OBJECTIVE -> Copy the entries from the line with "Given: Switch to the 周线 weekly period tab" to the line with "[2096, 249]", swapping "Select" for "Pick" and changing nothing else. Give only those lines.

GIVEN DATA ->
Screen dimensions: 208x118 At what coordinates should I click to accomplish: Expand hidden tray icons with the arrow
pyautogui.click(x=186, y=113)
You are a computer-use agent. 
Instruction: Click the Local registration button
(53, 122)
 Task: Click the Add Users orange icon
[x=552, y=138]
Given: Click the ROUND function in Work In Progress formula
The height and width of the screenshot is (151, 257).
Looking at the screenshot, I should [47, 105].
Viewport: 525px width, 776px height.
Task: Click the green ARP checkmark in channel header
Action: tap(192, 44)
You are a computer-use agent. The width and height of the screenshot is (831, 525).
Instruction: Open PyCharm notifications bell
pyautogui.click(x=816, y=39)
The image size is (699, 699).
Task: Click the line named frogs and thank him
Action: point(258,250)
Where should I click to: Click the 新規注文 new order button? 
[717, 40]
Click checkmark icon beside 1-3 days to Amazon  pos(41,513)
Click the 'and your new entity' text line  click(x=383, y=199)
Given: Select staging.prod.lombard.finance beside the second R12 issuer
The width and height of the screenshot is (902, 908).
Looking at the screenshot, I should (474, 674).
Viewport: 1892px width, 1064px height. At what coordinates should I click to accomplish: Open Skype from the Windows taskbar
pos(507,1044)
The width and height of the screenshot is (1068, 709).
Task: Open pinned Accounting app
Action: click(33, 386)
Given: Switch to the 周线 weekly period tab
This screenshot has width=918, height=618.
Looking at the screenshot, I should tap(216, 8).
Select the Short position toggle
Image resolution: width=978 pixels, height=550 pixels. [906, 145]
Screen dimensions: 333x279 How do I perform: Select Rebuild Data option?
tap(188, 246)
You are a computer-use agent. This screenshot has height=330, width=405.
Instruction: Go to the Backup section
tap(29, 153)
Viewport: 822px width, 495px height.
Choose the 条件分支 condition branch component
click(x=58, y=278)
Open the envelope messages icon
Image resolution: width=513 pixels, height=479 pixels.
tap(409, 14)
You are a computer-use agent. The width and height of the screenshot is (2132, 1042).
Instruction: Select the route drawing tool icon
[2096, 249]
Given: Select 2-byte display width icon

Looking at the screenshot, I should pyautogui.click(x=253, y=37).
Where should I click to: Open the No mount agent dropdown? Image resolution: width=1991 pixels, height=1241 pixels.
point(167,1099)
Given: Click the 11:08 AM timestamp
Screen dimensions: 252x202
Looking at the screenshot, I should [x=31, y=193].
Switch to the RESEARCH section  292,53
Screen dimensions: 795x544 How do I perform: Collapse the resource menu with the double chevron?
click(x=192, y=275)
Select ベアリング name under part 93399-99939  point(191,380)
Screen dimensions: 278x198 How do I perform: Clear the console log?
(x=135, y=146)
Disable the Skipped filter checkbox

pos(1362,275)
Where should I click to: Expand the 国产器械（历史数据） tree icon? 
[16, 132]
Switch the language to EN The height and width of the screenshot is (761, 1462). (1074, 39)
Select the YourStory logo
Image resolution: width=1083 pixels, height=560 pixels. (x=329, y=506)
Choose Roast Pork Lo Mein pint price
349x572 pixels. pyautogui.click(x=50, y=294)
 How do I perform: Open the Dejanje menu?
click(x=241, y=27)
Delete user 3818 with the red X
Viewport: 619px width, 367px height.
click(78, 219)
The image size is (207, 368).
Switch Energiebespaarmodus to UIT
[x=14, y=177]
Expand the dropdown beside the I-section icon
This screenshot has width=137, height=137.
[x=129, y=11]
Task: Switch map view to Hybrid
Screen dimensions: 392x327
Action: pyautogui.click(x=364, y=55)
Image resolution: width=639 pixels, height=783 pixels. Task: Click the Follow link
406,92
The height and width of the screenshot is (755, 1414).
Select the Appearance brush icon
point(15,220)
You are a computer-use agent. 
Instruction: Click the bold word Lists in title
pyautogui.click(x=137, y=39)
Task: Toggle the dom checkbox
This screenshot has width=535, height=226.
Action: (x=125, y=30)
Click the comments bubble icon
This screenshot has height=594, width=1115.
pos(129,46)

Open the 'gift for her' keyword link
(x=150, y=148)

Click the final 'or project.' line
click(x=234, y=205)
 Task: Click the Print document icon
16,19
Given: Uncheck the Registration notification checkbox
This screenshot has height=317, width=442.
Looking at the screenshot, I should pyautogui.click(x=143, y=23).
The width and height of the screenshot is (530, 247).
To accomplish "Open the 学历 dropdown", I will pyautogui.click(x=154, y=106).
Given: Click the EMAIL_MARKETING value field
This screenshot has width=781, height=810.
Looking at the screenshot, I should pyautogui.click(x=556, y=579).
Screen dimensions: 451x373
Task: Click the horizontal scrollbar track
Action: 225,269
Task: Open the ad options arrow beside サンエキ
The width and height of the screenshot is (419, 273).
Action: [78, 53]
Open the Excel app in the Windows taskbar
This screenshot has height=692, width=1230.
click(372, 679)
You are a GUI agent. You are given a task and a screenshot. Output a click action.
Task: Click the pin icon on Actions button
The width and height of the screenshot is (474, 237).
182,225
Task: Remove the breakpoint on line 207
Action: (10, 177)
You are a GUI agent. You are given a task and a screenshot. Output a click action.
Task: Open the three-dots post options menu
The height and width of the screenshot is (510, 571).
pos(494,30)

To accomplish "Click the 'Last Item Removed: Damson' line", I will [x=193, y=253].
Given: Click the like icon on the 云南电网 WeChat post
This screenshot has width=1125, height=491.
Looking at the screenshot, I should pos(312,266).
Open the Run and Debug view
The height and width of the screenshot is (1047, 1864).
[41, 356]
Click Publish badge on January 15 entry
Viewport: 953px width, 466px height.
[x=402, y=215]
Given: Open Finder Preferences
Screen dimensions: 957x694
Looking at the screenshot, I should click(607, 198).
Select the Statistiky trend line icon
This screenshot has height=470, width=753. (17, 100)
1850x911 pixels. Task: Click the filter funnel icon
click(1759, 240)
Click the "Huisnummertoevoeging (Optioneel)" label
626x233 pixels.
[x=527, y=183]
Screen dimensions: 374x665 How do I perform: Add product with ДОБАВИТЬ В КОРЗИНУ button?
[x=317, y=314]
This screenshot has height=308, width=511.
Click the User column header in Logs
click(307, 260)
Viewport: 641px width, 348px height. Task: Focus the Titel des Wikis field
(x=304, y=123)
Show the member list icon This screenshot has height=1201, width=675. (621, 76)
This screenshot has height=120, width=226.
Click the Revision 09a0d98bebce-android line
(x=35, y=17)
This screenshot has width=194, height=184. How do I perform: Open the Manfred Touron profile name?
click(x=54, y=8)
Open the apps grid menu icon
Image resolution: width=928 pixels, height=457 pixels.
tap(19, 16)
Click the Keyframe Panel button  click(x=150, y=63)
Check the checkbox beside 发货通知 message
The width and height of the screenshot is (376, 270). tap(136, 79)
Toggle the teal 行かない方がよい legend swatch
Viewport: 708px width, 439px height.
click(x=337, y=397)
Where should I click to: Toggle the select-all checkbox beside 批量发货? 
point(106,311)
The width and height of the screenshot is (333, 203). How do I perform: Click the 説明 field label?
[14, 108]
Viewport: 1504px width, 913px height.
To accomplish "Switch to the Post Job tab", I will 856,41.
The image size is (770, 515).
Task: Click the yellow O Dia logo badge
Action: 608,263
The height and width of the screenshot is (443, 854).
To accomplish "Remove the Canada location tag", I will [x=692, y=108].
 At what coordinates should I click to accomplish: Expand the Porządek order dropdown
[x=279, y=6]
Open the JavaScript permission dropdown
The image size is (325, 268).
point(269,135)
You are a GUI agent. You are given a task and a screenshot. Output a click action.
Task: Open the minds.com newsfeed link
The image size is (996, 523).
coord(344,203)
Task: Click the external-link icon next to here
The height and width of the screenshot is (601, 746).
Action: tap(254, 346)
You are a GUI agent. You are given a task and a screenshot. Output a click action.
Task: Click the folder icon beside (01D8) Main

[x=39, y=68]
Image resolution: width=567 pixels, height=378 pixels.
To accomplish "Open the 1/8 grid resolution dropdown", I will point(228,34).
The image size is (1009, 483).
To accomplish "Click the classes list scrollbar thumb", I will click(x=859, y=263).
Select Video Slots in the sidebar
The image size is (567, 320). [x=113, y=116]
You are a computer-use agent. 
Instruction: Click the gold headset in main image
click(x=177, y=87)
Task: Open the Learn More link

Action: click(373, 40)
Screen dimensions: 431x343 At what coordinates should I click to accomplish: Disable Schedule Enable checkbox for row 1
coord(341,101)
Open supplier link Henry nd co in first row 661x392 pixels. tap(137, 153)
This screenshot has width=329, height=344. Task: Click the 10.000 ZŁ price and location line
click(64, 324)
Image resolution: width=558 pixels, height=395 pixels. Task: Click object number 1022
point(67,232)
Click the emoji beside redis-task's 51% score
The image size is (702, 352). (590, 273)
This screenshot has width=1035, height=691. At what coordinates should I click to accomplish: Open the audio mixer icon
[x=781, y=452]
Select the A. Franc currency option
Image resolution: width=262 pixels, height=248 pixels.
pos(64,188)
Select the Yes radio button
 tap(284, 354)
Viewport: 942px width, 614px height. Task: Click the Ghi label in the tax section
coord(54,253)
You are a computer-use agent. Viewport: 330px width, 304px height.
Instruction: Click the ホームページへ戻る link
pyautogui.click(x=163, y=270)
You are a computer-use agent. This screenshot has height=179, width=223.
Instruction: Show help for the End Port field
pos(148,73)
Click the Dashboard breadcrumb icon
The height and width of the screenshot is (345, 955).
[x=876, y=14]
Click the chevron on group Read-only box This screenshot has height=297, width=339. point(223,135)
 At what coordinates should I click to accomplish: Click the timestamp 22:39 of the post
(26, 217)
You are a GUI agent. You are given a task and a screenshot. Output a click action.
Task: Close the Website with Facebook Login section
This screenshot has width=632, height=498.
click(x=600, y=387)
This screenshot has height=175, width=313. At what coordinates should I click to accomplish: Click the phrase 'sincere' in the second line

COMPLETE RESPONSE ->
Given: Switch to the 周线 weekly period tab
This screenshot has width=918, height=618.
Looking at the screenshot, I should tap(216, 8).
Pick the Short position toggle
Image resolution: width=978 pixels, height=550 pixels. [906, 145]
Screen dimensions: 333x279 How do I perform: Pick Rebuild Data option?
tap(188, 246)
You are a computer-use agent. This screenshot has height=330, width=405.
Instruction: Go to the Backup section
tap(29, 153)
Viewport: 822px width, 495px height.
Choose the 条件分支 condition branch component
click(x=58, y=278)
Open the envelope messages icon
Image resolution: width=513 pixels, height=479 pixels.
tap(409, 14)
You are a computer-use agent. The width and height of the screenshot is (2132, 1042).
Instruction: Pick the route drawing tool icon
[2096, 249]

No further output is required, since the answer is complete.